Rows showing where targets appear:

+++++

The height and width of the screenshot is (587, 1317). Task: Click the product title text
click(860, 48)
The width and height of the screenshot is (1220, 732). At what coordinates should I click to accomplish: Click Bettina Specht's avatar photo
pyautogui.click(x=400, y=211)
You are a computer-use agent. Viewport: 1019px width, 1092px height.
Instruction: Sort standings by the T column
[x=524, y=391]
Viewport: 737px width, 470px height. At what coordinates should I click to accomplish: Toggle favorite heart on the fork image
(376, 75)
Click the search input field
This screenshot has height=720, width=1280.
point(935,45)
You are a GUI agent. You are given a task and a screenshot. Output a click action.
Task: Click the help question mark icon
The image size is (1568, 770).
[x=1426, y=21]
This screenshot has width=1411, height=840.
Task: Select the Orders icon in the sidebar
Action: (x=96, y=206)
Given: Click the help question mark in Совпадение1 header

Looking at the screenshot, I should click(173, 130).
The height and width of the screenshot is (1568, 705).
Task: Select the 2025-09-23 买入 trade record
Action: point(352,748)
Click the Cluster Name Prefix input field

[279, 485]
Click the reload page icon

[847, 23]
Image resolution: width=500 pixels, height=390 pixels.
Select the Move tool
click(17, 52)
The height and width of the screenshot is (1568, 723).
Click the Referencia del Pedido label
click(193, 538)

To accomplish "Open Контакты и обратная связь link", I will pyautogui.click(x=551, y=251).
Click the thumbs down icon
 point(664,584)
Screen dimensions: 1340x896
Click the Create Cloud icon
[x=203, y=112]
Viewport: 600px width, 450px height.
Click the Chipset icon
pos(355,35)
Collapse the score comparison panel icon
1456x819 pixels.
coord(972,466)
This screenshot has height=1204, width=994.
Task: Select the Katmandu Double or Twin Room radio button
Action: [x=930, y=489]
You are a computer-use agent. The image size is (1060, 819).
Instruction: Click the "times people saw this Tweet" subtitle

+++++

What you need to do: Pull out every line of the data that contains the word "Viewport".

Response to this exercise:
You are a computer-use agent. Viewport: 1019px width, 1092px height.
Viewport: 737px width, 470px height. At what coordinates should I click to accomplish: Toggle favorite heart on the fork image
Viewport: 600px width, 450px height.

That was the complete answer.